La mañana del 6 de enero Sus Majestades de Oriente, los Reyes Magos, ya han terminado su trabajo. Los niños se levantan después de una noche en la que los nervios y la emoción hicieron difícil conciliar el sueño y, desde muy temprano, campan por los pasillos de casa alegres y divertidos con los regalos que dejaron los viejos Reyes Magos.
Pasada esa primera impronta que se repite cada año, llega otra de los momentos más tradicionales de estas fechas, la cata del Roscón de Reyes. Su origen, tal y como ha llegado hasta hoy, es señalado en el siglo XI español, más concretamente con la institucionalización del Rey del Haba, una de esas ideas tan apegadas a la forma de mal entender la solidaridad a través de la extraña caridad cristiana.
Por aquel entonces, época de vasallajes y señoríos, donde la población sufría grandes hambrunas mientras los señores feudales vivían sin dificultades a costa del pueblo, se elegía el día de la Epifanía a uno de los niños más pobres del lugar y se le coronaba como Rey del Haba, se le hacían regalos, se le vestía de nuevo y se le daba de comer.
Las familias, en su intimidad, comenzaron a emular este proceder y elaboraban su dulce en forma de gran rosca muy básica, sin las florituras de elementos y componentes que llevan hoy.

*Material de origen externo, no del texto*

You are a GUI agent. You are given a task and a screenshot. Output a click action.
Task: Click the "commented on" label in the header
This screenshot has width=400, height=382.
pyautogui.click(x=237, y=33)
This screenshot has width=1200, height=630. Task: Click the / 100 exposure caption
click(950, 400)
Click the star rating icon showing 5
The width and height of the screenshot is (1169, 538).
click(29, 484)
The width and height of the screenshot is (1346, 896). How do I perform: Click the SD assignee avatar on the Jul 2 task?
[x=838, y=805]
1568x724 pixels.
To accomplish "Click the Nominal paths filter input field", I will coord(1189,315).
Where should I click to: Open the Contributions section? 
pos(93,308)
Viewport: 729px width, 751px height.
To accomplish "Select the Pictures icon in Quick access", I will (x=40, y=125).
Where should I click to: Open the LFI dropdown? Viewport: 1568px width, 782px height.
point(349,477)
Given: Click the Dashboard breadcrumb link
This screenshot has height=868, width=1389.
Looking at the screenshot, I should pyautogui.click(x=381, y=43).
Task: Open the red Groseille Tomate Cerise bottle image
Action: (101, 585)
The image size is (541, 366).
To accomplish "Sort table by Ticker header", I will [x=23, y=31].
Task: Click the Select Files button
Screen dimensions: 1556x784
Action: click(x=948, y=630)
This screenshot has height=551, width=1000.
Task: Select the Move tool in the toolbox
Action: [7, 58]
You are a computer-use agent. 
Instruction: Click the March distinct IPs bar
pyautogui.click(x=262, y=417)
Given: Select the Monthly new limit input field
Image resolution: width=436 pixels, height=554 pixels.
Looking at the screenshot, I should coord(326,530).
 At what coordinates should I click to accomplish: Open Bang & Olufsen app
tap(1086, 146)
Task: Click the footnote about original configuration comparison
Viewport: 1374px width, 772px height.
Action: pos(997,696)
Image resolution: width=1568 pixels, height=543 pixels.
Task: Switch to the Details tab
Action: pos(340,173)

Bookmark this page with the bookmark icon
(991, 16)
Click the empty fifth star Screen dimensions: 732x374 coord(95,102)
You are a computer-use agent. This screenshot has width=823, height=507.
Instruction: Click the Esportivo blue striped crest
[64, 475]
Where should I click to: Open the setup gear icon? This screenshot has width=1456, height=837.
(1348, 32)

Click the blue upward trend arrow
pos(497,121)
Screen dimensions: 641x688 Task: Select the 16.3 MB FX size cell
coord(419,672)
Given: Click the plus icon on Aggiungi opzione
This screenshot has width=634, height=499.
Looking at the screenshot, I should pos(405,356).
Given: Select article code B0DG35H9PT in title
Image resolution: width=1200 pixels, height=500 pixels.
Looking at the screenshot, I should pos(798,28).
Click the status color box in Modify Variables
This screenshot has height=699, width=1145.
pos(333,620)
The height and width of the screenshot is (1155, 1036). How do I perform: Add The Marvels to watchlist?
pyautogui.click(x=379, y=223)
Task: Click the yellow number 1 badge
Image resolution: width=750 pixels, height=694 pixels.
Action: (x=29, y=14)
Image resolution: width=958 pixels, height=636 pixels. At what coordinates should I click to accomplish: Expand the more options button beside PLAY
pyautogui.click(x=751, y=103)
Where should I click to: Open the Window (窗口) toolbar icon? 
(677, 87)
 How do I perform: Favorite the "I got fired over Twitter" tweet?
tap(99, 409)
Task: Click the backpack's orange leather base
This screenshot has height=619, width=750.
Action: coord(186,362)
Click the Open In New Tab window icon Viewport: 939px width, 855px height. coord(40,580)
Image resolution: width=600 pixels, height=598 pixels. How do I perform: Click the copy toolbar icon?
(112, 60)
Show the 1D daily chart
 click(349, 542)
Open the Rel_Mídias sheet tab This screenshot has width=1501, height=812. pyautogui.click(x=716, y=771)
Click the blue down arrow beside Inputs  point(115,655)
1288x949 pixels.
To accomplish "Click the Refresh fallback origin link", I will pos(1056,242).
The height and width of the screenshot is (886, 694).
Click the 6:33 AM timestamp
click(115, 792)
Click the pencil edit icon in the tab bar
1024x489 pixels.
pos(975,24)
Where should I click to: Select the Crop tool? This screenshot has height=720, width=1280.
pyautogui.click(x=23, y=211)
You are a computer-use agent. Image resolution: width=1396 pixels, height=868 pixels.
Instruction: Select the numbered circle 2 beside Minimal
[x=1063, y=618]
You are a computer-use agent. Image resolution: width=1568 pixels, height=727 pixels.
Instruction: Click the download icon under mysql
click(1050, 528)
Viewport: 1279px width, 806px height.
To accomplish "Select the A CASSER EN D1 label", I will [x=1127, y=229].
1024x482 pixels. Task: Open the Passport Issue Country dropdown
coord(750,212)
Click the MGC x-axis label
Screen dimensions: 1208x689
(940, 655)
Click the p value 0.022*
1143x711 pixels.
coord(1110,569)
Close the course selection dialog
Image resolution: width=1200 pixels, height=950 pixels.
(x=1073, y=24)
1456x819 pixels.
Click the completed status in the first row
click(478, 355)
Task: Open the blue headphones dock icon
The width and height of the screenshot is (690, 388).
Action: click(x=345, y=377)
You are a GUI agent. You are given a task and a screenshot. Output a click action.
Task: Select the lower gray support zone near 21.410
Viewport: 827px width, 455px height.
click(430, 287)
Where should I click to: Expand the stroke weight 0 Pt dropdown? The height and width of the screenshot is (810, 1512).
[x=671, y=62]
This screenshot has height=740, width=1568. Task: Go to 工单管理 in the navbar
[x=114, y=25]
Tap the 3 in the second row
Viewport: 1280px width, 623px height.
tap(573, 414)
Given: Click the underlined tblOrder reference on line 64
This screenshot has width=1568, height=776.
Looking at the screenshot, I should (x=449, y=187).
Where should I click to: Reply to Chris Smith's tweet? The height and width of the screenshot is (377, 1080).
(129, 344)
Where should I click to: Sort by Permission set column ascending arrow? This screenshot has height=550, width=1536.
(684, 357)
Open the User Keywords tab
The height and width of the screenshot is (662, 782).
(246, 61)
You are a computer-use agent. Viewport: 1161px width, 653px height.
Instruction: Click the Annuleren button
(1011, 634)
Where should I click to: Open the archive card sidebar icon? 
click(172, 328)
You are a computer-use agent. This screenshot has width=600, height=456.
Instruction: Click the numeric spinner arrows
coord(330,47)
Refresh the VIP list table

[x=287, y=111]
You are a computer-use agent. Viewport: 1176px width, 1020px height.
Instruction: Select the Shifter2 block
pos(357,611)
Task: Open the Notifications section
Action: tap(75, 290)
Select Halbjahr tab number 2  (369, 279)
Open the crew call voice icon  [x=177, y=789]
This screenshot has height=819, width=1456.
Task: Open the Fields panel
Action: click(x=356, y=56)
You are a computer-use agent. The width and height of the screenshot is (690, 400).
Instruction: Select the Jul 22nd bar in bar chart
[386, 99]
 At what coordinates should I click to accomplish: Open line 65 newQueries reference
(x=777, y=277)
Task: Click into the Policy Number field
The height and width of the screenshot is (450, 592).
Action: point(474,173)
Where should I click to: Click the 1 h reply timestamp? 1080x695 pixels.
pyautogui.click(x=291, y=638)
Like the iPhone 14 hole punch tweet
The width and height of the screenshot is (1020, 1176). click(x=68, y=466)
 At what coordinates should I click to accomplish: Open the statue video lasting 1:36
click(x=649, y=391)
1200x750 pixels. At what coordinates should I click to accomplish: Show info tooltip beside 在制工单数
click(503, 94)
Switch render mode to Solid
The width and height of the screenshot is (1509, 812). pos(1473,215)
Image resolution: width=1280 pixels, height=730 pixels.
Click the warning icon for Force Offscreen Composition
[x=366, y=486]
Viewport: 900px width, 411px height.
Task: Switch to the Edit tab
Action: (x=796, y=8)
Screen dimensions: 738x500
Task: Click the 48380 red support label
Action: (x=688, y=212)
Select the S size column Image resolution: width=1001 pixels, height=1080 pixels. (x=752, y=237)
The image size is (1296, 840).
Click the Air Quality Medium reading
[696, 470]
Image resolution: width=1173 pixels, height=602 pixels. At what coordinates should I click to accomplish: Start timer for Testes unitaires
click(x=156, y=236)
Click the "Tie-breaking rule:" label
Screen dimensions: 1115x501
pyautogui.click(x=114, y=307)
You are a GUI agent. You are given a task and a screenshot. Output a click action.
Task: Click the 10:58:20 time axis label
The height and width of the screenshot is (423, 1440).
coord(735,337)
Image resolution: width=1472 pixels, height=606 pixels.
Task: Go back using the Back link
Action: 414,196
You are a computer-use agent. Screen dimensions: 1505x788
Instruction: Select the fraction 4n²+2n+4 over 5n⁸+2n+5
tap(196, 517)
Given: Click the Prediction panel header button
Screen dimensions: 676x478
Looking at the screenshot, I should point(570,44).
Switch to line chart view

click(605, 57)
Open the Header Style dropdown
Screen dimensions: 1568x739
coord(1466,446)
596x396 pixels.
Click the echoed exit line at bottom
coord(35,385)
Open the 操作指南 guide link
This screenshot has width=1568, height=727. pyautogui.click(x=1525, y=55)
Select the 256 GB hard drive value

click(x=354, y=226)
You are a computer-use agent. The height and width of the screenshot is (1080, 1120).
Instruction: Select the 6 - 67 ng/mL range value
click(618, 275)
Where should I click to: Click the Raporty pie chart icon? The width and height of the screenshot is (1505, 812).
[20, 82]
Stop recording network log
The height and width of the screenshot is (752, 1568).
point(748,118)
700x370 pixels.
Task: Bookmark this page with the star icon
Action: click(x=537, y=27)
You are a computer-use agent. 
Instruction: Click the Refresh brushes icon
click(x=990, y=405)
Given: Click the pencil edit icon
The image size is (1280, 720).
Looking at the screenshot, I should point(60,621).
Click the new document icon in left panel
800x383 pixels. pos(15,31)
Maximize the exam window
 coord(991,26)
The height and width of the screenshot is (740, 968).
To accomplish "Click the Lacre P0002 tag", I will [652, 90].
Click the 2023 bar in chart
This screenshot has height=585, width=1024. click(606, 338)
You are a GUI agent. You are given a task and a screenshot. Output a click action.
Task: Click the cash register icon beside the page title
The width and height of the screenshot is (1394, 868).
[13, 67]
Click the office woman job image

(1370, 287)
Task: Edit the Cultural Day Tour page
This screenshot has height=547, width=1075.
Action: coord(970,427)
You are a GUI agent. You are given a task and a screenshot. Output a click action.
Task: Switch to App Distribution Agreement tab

En su interior colocaban un pequeño objeto, por lo general una alubia o una monedita. Quien la encontraba en su pedazo de rosca, era coronado rey y le tocaba presidir la mesa.
En la actualidad, la tradición del Roscón o Rosca de Reyes se vive con gran intensidad en los países latinoamericanos, con especial profusión en España y México.